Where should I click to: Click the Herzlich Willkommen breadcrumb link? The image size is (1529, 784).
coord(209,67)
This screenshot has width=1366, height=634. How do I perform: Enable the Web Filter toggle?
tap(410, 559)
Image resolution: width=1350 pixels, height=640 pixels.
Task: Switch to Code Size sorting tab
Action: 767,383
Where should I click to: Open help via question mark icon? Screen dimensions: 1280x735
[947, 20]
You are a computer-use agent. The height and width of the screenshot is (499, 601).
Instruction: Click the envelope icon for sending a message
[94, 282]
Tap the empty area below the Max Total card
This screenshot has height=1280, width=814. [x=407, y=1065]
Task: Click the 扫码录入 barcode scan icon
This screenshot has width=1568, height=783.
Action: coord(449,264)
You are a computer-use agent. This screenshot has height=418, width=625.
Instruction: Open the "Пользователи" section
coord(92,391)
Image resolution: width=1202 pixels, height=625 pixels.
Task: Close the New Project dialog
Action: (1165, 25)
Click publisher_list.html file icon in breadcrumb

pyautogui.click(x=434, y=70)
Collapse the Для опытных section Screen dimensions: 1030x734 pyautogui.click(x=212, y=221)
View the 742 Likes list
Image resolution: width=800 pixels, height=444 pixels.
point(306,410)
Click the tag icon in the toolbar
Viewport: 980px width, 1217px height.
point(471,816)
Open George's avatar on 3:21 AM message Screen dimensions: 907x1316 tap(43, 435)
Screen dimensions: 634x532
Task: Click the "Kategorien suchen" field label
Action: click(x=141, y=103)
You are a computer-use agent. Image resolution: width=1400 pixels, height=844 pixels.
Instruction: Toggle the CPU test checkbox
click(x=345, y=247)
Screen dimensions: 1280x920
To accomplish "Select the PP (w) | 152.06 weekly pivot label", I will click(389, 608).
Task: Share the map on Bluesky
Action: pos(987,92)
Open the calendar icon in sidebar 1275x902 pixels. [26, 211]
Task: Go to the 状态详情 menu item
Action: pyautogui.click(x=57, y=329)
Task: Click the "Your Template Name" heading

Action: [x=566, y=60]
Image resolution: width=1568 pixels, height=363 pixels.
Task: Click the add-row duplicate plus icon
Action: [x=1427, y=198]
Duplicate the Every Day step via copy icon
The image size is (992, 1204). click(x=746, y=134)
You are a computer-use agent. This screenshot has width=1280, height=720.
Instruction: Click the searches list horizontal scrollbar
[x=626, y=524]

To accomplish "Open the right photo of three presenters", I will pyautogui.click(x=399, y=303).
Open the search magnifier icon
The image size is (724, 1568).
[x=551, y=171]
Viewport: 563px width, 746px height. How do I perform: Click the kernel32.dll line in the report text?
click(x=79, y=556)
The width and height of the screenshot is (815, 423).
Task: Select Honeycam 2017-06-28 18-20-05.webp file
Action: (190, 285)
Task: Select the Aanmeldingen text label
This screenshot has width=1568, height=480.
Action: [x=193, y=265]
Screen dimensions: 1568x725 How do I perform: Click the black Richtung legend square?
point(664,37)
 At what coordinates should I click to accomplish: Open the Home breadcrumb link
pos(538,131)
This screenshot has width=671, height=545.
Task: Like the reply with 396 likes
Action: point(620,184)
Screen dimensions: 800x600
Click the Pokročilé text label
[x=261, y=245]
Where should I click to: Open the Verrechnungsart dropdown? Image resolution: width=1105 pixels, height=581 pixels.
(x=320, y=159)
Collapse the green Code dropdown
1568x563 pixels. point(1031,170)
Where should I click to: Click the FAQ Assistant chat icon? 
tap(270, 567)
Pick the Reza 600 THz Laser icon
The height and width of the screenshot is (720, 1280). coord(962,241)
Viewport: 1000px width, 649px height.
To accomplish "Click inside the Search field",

## What to do
Search the material above for "agent". Pull out each line where it shows up.

## Response box
You are a computer-use agent. The height and width of the screenshot is (499, 601).
You are a computer-use agent. This screenshot has height=418, width=625.
You are a computer-use agent. Image resolution: width=1400 pixels, height=844 pixels.
You are a computer-use agent. This screenshot has width=1280, height=720.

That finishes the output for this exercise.